→ **Instructions to follow**
Since only the total matters, count the lines of these entries containing the word "Switch" and write that total alone.

(Stored data entries)
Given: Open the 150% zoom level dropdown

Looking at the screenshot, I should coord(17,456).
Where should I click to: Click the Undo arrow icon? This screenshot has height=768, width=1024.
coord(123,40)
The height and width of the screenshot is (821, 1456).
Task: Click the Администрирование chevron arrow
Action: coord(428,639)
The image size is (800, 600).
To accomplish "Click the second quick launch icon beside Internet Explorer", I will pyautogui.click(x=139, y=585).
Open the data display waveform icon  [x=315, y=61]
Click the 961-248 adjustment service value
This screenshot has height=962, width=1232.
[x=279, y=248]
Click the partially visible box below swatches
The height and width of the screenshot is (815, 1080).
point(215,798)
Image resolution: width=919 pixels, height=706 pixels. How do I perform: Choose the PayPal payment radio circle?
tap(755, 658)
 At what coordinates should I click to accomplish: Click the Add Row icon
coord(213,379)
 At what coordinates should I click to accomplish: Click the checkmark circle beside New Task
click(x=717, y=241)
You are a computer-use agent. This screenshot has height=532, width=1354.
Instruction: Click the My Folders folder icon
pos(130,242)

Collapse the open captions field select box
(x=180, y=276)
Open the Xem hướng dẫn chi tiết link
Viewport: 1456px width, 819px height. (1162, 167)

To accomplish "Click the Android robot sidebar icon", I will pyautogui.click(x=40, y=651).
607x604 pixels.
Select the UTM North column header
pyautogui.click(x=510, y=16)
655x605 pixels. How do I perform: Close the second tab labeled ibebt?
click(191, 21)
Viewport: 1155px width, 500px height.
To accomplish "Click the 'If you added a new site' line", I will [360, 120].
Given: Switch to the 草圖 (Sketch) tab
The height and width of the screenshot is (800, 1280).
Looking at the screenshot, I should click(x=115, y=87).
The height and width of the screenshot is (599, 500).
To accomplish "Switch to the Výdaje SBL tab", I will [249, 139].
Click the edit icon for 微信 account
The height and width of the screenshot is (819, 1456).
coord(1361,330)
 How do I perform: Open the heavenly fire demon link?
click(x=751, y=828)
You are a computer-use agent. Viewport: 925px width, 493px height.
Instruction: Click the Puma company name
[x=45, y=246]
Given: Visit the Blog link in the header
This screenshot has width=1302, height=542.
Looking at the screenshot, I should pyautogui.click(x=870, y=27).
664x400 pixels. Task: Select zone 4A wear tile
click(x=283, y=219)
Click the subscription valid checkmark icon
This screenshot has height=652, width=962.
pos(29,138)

→ **The answer**
2